--- START INPUT DATA ---

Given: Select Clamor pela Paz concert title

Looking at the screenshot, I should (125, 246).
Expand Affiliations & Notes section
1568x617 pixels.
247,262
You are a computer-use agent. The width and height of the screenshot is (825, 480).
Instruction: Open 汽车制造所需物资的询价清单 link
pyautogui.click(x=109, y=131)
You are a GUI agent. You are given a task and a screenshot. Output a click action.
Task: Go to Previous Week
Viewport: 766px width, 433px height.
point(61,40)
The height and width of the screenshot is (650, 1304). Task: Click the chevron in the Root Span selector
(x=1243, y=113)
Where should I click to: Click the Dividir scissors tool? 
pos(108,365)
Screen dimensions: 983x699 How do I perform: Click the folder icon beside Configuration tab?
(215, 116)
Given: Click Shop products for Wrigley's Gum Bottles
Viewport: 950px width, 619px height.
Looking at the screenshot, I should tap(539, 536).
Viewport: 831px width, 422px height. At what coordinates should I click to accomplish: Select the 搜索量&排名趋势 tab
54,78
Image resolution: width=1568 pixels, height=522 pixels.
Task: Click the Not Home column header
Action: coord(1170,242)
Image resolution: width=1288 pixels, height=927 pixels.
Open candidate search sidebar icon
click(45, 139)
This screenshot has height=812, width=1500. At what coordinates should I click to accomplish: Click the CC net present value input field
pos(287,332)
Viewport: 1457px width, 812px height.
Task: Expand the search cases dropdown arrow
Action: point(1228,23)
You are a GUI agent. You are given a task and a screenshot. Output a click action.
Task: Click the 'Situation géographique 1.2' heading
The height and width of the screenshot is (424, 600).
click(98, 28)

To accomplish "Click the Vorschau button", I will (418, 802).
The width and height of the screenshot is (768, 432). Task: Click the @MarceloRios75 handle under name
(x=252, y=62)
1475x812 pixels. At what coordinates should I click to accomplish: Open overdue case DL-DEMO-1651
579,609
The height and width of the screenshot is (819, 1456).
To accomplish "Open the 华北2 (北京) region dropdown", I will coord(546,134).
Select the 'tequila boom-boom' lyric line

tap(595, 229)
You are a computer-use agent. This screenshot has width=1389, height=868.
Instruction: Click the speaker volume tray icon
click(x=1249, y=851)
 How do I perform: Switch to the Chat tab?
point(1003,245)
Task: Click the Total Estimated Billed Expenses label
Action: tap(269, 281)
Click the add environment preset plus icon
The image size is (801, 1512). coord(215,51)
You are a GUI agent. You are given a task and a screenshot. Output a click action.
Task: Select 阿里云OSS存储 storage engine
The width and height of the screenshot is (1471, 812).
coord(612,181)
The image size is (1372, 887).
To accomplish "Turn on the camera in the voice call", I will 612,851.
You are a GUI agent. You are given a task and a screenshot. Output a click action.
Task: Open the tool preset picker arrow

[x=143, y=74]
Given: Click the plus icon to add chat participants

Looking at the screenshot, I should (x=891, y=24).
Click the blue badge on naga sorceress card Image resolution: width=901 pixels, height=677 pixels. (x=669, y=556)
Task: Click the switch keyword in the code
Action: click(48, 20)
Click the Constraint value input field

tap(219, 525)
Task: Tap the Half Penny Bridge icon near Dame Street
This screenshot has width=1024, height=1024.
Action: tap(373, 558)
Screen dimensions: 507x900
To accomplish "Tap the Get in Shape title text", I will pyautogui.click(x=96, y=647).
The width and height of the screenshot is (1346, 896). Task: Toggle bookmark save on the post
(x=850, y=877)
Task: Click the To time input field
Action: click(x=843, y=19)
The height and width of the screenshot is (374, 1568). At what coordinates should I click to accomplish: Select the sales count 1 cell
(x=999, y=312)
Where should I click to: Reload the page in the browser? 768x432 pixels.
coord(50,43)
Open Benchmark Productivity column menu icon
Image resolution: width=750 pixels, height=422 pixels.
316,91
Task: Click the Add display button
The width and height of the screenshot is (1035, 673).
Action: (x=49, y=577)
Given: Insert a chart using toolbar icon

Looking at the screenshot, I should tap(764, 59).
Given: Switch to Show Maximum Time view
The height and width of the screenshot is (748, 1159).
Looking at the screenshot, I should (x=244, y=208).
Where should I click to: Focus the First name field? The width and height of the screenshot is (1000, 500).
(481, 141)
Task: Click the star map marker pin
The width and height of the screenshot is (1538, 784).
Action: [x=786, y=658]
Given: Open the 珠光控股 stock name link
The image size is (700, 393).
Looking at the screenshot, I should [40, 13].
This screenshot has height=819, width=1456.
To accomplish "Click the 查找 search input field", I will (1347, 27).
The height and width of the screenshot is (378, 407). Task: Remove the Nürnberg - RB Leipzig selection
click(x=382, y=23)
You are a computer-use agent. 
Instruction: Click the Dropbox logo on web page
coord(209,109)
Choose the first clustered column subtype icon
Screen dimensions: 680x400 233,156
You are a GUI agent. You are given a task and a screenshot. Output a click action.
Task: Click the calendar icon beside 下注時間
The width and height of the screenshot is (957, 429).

--- END INPUT DATA ---

▶ [TASK DETAILS]
Copy out the material exactly, everything from the line containing "The width and height of the screenshot is (1346, 896)." down to the line containing "Action: click(x=843, y=19)", with both of those lines included.

▶ [EXERCISE RESULT]
The width and height of the screenshot is (1346, 896). Task: Toggle bookmark save on the post
(x=850, y=877)
Task: Click the To time input field
Action: click(x=843, y=19)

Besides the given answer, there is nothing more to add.